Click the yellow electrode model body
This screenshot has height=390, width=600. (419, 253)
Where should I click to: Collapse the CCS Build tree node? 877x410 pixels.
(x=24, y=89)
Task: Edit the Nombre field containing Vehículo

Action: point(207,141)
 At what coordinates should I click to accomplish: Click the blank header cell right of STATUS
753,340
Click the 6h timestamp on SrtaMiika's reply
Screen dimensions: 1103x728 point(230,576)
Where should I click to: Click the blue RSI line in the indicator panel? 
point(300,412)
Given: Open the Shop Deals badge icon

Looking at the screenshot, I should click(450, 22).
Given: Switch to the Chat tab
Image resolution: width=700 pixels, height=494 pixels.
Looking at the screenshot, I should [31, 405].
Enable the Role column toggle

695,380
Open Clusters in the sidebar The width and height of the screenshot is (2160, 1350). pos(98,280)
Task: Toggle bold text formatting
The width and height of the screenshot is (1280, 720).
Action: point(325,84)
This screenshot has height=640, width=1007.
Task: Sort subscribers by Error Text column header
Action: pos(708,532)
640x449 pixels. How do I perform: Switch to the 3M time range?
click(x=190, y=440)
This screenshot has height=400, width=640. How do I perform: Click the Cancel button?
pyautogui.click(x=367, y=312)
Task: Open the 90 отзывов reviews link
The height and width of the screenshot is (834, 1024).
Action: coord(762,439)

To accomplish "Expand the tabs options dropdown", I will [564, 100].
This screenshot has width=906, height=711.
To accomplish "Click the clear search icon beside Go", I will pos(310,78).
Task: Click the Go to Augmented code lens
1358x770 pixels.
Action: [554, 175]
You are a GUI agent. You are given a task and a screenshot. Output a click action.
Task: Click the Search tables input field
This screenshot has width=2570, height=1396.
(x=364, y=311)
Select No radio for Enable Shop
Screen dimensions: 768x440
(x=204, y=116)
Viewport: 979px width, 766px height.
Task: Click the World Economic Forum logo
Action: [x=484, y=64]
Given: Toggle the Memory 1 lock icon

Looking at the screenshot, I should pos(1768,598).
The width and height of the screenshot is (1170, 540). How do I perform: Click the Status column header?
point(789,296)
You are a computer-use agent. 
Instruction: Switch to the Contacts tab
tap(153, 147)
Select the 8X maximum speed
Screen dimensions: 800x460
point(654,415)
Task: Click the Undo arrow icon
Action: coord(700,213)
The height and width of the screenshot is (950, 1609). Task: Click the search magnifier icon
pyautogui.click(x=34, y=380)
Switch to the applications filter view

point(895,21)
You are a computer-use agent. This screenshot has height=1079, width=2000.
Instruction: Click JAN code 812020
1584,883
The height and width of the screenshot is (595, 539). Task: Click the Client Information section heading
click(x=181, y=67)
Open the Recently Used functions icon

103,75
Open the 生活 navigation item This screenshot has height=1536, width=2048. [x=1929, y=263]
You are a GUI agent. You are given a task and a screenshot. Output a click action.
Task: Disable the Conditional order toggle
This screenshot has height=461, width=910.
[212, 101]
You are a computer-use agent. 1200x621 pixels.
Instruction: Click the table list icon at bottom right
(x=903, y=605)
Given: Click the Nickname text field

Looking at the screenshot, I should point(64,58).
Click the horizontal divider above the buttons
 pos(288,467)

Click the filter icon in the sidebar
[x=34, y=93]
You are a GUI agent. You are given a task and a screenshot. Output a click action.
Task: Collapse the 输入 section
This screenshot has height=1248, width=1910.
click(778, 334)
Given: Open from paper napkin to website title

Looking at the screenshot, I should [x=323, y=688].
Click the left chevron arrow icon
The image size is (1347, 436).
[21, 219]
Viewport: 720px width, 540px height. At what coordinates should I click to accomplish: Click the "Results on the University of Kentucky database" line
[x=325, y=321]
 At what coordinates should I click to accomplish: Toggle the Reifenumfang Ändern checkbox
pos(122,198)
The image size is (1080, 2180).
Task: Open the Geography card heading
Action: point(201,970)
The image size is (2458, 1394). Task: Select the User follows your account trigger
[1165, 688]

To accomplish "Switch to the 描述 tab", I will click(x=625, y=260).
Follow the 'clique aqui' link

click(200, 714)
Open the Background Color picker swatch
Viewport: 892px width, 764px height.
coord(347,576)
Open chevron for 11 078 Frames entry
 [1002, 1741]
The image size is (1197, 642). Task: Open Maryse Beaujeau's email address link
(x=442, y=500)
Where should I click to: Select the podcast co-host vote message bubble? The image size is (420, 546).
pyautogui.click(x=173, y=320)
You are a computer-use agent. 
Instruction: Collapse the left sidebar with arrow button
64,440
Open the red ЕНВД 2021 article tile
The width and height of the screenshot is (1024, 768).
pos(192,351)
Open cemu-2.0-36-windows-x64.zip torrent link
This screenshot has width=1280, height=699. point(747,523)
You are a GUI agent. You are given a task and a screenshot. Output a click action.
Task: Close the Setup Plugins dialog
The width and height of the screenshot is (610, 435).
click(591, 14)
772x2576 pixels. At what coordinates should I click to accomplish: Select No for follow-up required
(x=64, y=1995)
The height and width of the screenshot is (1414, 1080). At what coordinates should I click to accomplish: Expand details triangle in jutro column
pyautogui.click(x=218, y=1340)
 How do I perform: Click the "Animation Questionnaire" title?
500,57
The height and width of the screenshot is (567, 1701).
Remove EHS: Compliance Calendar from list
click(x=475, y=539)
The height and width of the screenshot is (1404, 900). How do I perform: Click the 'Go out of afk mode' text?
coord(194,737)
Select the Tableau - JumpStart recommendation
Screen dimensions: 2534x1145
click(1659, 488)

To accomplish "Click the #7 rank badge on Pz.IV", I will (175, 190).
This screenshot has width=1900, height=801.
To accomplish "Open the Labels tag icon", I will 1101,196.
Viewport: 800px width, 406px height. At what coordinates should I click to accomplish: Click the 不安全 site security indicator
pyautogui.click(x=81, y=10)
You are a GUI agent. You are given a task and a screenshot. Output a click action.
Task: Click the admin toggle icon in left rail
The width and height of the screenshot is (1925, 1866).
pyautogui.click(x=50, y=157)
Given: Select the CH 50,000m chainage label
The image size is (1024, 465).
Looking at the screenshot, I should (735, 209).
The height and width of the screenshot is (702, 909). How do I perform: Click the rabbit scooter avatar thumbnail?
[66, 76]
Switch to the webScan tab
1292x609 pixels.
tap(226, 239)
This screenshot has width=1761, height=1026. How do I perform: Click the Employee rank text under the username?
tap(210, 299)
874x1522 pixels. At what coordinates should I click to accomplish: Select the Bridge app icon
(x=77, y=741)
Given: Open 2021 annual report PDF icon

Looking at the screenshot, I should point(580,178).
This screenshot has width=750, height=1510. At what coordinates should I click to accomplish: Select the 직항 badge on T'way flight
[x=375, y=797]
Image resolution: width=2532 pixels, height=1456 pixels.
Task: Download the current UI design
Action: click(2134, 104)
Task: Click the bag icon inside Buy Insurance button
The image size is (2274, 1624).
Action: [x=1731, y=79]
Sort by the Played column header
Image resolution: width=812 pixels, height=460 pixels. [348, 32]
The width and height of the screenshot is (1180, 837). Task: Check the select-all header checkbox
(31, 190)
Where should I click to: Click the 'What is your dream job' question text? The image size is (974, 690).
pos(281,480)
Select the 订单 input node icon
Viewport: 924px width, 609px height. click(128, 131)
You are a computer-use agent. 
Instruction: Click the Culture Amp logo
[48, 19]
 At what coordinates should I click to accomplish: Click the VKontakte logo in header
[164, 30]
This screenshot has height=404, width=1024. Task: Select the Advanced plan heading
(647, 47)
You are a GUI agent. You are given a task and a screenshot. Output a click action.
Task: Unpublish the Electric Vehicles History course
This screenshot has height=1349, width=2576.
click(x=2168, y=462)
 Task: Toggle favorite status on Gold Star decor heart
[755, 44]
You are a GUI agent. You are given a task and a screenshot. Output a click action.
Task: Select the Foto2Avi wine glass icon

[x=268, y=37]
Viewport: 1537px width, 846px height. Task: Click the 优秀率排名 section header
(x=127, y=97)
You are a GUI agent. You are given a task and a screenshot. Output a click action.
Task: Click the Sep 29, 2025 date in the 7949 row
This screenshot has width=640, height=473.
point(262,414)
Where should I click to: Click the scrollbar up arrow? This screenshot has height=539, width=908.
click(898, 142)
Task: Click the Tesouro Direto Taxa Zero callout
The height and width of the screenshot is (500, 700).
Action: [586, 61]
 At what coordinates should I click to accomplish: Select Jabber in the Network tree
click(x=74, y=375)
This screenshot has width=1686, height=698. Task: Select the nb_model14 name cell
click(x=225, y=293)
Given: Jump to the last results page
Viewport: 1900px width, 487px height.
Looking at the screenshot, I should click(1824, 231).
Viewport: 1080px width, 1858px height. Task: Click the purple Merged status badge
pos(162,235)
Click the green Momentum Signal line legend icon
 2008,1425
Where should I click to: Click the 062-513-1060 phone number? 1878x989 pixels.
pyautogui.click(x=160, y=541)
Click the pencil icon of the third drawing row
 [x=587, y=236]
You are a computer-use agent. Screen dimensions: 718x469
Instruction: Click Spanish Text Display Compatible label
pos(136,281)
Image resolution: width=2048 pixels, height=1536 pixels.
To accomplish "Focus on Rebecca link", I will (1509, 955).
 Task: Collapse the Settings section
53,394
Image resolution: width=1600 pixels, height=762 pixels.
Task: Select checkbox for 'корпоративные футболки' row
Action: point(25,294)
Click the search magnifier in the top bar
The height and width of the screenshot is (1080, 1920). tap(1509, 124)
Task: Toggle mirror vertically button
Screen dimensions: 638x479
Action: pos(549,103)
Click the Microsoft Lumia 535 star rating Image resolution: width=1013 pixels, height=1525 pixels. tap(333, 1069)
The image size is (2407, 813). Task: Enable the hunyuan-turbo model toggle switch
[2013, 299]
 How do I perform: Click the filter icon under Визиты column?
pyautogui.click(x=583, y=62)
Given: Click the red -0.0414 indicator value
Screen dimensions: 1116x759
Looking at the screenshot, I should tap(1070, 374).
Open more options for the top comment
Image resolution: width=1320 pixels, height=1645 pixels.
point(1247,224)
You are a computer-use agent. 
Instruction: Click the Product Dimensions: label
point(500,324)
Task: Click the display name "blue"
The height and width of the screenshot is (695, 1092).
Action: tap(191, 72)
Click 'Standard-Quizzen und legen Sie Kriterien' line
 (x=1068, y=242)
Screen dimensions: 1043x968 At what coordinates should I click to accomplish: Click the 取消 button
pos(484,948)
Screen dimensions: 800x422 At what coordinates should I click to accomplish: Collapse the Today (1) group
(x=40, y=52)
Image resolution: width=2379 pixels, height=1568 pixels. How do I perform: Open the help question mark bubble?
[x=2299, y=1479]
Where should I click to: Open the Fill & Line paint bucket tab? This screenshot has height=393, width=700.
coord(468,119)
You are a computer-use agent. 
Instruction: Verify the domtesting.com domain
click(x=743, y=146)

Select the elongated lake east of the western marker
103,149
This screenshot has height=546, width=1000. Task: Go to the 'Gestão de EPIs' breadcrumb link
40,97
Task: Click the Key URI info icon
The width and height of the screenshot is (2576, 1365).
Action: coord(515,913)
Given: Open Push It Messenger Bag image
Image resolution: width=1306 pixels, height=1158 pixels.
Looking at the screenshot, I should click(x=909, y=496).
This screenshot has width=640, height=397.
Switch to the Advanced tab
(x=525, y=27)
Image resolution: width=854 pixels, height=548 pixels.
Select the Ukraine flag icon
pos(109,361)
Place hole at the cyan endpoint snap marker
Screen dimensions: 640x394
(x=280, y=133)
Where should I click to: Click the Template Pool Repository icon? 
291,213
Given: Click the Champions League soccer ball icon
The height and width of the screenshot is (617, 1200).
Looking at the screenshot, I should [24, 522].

Aim of the task → Give the records from the line containing "Task: Open the 90 отзывов reviews link" through the line containing "[x=34, y=93]" as a JSON list of strings, one string per line, leaving out blank lines.

Answer in full →
[
  "Task: Open the 90 отзывов reviews link",
  "The height and width of the screenshot is (834, 1024).",
  "Action: coord(762,439)",
  "To accomplish \"Expand the tabs options dropdown\", I will [564, 100].",
  "This screenshot has width=906, height=711.",
  "To accomplish \"Click the clear search icon beside Go\", I will pos(310,78).",
  "Task: Click the Go to Augmented code lens",
  "1358x770 pixels.",
  "Action: [554, 175]",
  "You are a GUI agent. You are given a task and a screenshot. Output a click action.",
  "Task: Click the Search tables input field",
  "This screenshot has width=2570, height=1396.",
  "(x=364, y=311)",
  "Select No radio for Enable Shop",
  "Screen dimensions: 768x440",
  "(x=204, y=116)",
  "Viewport: 979px width, 766px height.",
  "Task: Click the World Economic Forum logo",
  "Action: [x=484, y=64]",
  "Given: Toggle the Memory 1 lock icon",
  "Looking at the screenshot, I should pos(1768,598).",
  "The width and height of the screenshot is (1170, 540). How do I perform: Click the Status column header?",
  "point(789,296)",
  "You are a computer-use agent. ",
  "Instruction: Switch to the Contacts tab",
  "tap(153, 147)",
  "Select the 8X maximum speed",
  "Screen dimensions: 800x460",
  "point(654,415)",
  "Task: Click the Undo arrow icon",
  "Action: coord(700,213)",
  "The height and width of the screenshot is (950, 1609). Task: Click the search magnifier icon",
  "pyautogui.click(x=34, y=380)",
  "Switch to the applications filter view",
  "point(895,21)",
  "You are a computer-use agent. This screenshot has height=1079, width=2000.",
  "Instruction: Click JAN code 812020",
  "1584,883",
  "The height and width of the screenshot is (595, 539). Task: Click the Client Information section heading",
  "click(x=181, y=67)",
  "Open the Recently Used functions icon",
  "103,75",
  "Open the 生活 navigation item This screenshot has height=1536, width=2048. [x=1929, y=263]",
  "You are a GUI agent. You are given a task and a screenshot. Output a click action.",
  "Task: Disable the Conditional order toggle",
  "This screenshot has height=461, width=910.",
  "[212, 101]",
  "You are a computer-use agent. 1200x621 pixels.",
  "Instruction: Click the table list icon at bottom right",
  "(x=903, y=605)",
  "Given: Click the Nickname text field",
  "Looking at the screenshot, I should point(64,58).",
  "Click the horizontal divider above the buttons",
  " pos(288,467)",
  "Click the filter icon in the sidebar",
  "[x=34, y=93]"
]